- Task: Give only the number of lines in the records that include the string "chevron".
====== Information
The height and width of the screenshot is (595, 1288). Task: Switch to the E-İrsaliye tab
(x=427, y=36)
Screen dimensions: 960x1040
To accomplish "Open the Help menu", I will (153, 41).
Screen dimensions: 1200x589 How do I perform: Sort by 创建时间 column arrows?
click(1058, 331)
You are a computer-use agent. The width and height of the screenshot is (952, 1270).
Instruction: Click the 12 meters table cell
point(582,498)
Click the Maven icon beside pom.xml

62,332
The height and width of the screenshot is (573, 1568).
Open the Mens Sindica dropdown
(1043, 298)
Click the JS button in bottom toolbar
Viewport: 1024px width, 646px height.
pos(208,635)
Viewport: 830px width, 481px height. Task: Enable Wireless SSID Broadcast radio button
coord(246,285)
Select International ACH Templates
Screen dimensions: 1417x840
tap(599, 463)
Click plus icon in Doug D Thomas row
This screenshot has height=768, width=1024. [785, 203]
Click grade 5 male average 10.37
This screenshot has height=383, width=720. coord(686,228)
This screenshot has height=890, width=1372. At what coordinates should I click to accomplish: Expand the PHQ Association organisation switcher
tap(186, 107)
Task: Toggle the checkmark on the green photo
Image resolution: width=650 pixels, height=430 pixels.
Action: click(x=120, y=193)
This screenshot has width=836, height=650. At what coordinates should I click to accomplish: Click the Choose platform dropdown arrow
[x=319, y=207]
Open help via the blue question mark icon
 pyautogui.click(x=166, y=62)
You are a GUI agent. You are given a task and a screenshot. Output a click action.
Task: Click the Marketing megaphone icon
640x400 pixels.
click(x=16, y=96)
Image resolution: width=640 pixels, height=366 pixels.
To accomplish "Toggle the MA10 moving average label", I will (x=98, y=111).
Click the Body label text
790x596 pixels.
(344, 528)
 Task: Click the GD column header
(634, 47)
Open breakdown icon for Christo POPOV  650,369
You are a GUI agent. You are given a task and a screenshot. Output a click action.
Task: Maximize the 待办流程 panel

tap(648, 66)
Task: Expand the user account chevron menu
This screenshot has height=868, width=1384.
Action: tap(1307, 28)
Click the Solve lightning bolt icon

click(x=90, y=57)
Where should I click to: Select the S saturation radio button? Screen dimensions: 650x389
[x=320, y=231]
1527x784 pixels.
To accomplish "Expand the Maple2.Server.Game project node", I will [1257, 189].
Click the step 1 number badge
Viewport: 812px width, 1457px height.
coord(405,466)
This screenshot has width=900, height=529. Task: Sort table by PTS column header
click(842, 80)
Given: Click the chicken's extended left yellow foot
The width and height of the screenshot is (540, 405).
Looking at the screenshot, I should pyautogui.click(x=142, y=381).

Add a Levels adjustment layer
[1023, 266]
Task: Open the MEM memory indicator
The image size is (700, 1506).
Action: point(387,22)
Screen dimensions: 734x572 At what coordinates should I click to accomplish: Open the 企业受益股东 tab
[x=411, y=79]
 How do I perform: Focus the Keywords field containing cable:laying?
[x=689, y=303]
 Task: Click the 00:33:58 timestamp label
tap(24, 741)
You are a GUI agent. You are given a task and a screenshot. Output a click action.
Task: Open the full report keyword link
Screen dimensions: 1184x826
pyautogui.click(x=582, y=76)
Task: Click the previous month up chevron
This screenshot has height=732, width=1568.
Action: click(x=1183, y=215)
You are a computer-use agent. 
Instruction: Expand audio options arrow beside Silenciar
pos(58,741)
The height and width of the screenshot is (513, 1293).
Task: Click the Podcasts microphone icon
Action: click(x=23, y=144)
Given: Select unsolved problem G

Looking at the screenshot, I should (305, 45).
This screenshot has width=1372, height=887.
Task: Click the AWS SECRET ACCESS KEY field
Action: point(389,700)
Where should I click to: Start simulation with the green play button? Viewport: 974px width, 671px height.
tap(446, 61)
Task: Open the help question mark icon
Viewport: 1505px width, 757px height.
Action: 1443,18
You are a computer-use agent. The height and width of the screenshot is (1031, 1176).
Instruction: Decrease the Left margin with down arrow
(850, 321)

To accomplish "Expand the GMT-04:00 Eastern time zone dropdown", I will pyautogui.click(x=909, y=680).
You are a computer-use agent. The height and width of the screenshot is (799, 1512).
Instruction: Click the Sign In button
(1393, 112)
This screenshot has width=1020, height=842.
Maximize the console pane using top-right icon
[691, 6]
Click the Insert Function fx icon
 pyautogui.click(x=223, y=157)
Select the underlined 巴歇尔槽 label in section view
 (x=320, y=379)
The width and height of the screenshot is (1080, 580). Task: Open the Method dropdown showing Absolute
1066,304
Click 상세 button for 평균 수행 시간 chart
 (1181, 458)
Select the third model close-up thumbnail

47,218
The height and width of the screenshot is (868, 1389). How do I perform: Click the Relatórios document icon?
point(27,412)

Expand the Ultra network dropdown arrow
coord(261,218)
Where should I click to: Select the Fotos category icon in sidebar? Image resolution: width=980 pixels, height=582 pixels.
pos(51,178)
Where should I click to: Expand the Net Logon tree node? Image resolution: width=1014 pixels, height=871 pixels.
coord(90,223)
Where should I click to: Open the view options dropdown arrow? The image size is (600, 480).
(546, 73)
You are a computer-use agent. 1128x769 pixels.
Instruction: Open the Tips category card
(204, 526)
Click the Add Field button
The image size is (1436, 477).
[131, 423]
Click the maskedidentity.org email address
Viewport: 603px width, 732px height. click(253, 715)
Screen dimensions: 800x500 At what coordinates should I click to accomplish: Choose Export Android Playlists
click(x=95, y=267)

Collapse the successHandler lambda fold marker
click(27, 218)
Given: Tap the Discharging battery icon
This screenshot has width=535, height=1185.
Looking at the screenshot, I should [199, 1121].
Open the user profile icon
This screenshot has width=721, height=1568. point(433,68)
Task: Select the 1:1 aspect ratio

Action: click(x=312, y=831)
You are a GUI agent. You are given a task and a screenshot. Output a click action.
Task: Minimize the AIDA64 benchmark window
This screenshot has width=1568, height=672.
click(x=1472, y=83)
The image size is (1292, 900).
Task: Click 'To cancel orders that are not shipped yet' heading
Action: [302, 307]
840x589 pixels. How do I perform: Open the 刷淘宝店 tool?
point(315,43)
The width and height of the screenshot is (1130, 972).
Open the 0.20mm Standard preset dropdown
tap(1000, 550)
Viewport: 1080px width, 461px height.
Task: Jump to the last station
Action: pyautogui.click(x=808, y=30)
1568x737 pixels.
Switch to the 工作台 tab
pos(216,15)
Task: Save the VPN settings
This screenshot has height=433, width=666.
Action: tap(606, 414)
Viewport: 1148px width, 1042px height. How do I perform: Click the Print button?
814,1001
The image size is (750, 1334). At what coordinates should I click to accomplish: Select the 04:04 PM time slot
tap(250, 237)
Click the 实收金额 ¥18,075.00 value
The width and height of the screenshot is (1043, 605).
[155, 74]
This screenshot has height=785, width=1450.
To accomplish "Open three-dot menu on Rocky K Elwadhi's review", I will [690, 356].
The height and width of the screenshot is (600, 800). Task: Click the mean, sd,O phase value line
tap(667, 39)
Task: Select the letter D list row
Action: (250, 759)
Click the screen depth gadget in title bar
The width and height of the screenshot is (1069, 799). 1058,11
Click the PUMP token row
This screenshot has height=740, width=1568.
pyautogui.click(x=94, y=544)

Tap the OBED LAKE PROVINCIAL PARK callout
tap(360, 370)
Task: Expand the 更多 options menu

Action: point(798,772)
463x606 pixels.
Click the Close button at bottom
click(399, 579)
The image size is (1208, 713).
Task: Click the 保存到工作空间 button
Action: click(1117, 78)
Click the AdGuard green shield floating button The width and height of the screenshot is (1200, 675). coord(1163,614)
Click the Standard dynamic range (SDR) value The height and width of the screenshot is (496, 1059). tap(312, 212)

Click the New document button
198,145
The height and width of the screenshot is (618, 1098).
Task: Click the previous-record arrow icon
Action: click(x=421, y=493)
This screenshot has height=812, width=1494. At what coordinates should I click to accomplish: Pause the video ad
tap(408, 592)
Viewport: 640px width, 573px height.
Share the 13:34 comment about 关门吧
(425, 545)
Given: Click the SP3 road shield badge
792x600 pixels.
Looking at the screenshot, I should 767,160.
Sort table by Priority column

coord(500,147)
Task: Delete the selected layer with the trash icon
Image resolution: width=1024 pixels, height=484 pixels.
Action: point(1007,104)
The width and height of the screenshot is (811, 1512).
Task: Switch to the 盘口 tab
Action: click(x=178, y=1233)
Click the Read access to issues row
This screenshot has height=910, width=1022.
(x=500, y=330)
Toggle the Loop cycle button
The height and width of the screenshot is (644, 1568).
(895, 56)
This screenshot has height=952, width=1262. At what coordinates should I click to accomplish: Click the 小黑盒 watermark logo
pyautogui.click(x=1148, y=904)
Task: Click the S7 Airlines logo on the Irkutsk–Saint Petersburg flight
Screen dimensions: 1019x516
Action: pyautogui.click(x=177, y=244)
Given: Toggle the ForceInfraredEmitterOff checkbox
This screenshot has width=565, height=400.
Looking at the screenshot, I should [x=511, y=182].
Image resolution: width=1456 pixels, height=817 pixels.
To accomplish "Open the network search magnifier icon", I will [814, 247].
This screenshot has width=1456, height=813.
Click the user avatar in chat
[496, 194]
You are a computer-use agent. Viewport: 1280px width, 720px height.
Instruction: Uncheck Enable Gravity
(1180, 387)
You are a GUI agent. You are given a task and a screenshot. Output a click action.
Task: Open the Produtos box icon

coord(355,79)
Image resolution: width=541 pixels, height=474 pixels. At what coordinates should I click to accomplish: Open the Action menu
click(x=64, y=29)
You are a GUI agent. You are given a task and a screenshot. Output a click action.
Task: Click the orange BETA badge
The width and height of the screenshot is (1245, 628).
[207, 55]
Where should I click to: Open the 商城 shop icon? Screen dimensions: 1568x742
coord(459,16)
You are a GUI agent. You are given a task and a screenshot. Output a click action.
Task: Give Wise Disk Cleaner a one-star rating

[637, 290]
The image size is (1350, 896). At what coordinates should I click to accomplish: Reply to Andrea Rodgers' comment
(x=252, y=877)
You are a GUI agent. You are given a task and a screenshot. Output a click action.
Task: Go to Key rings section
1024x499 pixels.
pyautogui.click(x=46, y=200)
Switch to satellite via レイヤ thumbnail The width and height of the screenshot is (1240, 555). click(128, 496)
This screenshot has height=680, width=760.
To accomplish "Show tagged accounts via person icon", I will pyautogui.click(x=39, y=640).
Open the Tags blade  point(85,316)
============
- Response to this task: 2